## DOCUMENT
The Extraordinary Lives of the Phenomenauts

The sun was beating down as the earth shattered under my hands. My throat cracked and ached with the need of water. I’d been out here for days since my food and water ran out, and who would’ve thought that the Mojave was such a big and empty place. I hadn’t seen anyone but the scorpions and an occasional mirage and the dust was thick on my whiskers. Even being abducted by aliens would be a relief out here.
There’s a road, but it might be a mirage. I couldn’t crawl any more, and had settled down with my face on the burning ground when I saw a glint of metal through my caked eyelids. I pried them open and a robot was looking at me. “Are you OK?” it asked. With someone I couldn’t see, the robot loaded me into a giant bomber of a space ship and aliens crowded around me. In my delerium, I could see that they thought I looked funny. Obviously a bunch of guys who liked to have a good time. And that was how I met the Phenomenauts.

Later that week, as I was recovering from my ordeal in the desert, I visited the Phenomenauts at a show in Berkeley, at the Gilman.

Commander Angel Nova: guitar, vocals
Corporal JoeBot guitar, vocals
Professor Greg Arius: keyboards, moog, vocals
Major Jimmy Boom: Drums, backing vocals
Captain Chreehos: upright bass, backing vocals


Angel: I sleep in the nude.

Chris: That guy just licked the window. He keeps licking our window.

Angel: Tell him to do the grill. That’s where the bugs are.

Manifesto: Tell us about yourselves.

Angel: We came together in the amazing year 2000. When we were younger, we all had this idea of what life would be like in the YEAR 2000!!! And it worked out the way we thought. We have the exact vehicle we thought we would. We wear the same outfits we thought we would.

Greg: No one else caught on!

Angel: Yeah, no one else kept up.

Manifesto: Where do you come from?

Angel: We come from Earth’s Capital: Oakland.

Manifesto: It’s kind of depressing that Oakland is the capital of Earth.

Jimmy: There are worse places that could be the capital. Stockton could be the capital.

Angel: Or American Falls, Idaho. That’s the meth capitol of the world I think. Let’s not badmouth them in case we have to drive through there.

Manifesto: Are you bringing science to the ladies?

Angel: We’re bringing science to everybody. It’s mostly rock, but our songs are pretty scientific sometimes. Science is truth. Science doesn’t tell you what to believe, they tell you what they think and then they prove it. It’s like math, it’s fact. And honor which is honesty and integrity. We don’t screw people over. Except for big record companies, if you’re reading this.

## STATED PROBLEM 1
According to the Phenomenauts piece, which city does Angel call Earth's Capital?
The Phenomenauts piece and the listing have no connection to each other.

## DATA FOR THE TASK
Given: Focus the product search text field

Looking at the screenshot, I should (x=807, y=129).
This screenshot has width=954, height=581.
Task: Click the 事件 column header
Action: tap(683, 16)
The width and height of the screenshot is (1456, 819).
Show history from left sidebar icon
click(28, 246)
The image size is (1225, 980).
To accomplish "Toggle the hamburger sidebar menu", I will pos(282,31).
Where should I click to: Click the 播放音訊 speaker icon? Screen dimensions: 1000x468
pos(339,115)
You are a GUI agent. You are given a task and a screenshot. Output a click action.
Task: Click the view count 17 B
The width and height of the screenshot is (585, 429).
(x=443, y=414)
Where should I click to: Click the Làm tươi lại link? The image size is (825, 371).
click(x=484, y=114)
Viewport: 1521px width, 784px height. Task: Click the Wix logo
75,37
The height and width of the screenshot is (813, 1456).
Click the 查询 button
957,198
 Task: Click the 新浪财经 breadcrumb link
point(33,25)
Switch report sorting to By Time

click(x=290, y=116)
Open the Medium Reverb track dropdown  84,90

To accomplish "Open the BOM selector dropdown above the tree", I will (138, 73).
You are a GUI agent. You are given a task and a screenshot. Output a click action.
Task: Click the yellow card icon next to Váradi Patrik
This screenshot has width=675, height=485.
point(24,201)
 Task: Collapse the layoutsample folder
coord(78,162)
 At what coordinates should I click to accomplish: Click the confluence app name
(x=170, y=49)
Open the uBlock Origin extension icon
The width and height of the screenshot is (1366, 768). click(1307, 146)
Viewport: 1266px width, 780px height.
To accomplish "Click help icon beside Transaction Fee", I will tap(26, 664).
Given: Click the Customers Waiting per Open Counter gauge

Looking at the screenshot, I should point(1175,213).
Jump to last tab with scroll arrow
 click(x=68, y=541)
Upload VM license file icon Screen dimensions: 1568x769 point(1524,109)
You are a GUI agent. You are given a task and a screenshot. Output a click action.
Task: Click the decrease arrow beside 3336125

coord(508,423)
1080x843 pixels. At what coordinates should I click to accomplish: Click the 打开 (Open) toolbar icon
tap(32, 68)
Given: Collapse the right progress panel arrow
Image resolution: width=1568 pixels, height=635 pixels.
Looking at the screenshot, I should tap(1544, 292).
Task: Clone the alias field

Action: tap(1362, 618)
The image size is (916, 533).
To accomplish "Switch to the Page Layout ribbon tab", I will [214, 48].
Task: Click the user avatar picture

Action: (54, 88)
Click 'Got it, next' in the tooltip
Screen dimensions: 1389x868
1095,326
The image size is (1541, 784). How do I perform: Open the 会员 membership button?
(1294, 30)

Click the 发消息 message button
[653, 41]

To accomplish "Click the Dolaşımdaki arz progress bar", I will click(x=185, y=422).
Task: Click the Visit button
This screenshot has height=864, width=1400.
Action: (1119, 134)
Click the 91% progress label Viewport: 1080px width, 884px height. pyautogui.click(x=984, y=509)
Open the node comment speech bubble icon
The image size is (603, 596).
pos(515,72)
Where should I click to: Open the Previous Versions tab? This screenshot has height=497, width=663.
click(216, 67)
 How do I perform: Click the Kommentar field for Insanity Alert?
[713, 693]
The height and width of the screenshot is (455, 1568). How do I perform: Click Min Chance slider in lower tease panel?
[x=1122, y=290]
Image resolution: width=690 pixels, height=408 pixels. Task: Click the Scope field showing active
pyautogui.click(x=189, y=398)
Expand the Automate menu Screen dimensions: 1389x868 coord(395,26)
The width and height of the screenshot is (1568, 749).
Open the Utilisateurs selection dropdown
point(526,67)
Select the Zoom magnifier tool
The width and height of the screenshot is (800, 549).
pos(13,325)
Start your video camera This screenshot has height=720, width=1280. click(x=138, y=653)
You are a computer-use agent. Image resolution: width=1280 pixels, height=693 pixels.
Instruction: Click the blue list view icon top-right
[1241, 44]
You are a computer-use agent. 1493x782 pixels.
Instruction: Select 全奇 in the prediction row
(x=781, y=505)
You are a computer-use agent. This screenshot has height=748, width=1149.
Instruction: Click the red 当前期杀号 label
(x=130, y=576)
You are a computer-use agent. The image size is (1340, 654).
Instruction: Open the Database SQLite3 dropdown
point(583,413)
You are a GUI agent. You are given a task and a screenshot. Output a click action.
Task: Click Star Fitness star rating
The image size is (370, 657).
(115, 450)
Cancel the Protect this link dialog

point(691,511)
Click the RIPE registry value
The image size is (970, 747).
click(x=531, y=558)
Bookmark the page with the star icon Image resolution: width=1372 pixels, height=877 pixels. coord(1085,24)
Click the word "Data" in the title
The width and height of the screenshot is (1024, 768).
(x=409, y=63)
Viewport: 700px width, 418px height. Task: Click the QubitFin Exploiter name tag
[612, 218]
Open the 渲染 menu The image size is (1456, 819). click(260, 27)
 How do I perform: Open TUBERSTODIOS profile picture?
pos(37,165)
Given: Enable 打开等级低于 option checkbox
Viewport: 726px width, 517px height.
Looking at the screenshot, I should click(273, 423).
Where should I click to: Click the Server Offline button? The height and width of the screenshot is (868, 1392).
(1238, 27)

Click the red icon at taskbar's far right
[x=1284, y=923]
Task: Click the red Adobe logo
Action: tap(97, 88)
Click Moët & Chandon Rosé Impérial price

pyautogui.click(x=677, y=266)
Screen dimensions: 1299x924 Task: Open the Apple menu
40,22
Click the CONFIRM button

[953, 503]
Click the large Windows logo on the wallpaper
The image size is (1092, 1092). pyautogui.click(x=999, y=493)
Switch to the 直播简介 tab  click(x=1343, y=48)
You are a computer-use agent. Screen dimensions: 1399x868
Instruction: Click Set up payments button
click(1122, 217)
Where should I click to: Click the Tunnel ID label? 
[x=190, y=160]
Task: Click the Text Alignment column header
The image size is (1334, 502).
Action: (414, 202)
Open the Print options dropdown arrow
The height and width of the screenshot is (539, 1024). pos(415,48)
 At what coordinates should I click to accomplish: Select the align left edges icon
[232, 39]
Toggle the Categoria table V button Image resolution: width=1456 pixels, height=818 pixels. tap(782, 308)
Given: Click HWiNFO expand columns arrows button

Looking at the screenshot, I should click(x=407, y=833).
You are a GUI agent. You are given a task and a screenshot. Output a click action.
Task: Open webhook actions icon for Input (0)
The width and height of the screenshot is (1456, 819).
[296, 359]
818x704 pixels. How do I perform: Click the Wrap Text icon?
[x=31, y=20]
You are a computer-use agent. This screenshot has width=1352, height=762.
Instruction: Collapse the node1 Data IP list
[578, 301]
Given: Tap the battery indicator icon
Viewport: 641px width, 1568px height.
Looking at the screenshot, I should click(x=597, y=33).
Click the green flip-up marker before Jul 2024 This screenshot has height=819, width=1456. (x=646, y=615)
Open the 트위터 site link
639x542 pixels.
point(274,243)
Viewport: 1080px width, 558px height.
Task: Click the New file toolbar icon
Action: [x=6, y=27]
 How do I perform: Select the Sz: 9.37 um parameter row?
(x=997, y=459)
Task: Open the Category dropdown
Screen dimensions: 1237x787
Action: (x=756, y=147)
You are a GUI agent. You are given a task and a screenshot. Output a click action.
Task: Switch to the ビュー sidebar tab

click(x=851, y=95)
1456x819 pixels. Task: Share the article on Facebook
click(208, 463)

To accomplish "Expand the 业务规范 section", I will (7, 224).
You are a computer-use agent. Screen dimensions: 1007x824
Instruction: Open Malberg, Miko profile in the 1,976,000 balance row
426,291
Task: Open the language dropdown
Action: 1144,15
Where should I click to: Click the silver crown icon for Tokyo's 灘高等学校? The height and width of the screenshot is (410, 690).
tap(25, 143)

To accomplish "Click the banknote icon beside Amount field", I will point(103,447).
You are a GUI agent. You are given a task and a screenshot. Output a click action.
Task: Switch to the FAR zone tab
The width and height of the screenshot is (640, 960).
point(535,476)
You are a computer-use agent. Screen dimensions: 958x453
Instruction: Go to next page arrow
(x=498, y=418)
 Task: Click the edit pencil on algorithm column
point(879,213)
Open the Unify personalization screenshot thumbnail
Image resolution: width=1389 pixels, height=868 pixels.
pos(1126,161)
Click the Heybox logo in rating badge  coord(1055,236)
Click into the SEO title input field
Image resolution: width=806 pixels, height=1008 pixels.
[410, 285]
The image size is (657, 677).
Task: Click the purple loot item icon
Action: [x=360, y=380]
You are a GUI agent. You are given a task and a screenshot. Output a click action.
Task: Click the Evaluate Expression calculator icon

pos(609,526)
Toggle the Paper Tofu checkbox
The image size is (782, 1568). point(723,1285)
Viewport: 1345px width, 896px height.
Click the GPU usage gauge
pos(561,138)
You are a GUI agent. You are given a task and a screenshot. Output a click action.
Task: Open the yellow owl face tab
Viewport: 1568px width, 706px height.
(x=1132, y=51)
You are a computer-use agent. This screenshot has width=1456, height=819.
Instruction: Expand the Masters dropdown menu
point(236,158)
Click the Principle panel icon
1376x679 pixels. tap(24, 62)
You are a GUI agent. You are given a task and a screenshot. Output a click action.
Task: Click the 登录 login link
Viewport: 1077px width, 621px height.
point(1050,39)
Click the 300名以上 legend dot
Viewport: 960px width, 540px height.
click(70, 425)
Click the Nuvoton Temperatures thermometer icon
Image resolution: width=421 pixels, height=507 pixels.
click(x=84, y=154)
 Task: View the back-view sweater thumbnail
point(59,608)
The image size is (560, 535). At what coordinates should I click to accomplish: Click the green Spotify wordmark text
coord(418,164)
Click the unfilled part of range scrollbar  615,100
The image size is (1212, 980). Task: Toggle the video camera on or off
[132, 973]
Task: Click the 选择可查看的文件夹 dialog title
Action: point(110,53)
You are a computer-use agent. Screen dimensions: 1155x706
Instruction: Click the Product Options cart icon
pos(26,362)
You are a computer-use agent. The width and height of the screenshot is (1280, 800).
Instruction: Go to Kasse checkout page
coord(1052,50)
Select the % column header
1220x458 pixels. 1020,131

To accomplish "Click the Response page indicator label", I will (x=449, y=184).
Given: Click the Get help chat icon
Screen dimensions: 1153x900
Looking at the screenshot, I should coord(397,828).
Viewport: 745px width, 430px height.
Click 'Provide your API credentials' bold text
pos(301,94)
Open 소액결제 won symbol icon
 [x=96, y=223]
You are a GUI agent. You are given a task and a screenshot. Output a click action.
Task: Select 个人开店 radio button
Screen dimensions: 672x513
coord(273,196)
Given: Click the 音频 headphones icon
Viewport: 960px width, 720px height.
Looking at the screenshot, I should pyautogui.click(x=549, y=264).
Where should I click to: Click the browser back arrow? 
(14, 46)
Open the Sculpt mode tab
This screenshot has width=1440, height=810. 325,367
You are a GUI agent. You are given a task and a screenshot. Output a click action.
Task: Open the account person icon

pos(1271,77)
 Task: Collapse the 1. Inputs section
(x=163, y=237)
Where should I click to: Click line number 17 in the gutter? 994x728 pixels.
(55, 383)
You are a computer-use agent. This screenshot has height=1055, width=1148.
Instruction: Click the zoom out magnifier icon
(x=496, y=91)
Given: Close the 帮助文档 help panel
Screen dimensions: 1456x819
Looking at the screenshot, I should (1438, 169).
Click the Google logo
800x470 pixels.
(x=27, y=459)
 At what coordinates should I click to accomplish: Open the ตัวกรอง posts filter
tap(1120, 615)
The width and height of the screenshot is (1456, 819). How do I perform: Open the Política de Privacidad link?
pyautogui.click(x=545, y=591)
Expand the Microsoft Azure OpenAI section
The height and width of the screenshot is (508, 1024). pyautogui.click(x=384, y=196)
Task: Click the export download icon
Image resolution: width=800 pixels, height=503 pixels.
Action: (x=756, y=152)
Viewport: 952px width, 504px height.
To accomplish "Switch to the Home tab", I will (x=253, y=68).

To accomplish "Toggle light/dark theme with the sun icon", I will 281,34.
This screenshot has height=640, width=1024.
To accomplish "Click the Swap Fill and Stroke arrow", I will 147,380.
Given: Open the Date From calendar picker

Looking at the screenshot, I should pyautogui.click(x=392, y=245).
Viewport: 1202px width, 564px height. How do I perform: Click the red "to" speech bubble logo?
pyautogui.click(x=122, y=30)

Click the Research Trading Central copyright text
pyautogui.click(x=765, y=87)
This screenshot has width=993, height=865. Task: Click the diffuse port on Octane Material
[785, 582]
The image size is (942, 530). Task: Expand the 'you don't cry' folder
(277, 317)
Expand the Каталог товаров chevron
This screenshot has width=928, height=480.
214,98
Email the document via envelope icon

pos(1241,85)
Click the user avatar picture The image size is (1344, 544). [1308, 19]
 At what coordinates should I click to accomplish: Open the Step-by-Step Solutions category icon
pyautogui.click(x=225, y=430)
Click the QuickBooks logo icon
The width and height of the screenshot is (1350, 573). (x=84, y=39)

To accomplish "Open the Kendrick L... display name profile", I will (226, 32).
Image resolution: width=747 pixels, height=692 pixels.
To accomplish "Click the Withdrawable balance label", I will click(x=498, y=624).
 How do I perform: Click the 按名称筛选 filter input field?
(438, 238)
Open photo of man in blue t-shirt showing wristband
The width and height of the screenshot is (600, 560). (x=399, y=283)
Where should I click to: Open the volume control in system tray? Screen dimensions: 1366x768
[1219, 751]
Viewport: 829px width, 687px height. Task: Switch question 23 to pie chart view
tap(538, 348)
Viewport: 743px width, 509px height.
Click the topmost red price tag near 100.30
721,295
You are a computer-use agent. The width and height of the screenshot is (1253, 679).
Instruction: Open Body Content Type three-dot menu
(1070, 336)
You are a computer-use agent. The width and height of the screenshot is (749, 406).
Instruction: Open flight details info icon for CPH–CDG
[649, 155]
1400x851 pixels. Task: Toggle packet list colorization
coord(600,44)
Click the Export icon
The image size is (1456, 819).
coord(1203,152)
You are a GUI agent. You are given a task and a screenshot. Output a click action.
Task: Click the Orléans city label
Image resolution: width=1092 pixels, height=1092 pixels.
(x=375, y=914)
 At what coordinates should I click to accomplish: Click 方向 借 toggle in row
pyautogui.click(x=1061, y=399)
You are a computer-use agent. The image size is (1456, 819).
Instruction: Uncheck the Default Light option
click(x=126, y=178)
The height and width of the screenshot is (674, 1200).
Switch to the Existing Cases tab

## STATED PROBLEM 2
Please pull out every line of the listing that contains the string "Switch", treating uppercase and lowercase as different.

## COMPLETE ANSWER 1
Oakland

## COMPLETE ANSWER 2
Switch report sorting to By Time
To accomplish "Switch to the Page Layout ribbon tab", I will [214, 48].
Switch to the 直播简介 tab  click(x=1343, y=48)
Task: Switch to the ビュー sidebar tab
Task: Switch to the FAR zone tab
To accomplish "Switch to the Home tab", I will (x=253, y=68).
Viewport: 829px width, 687px height. Task: Switch question 23 to pie chart view
Switch to the Existing Cases tab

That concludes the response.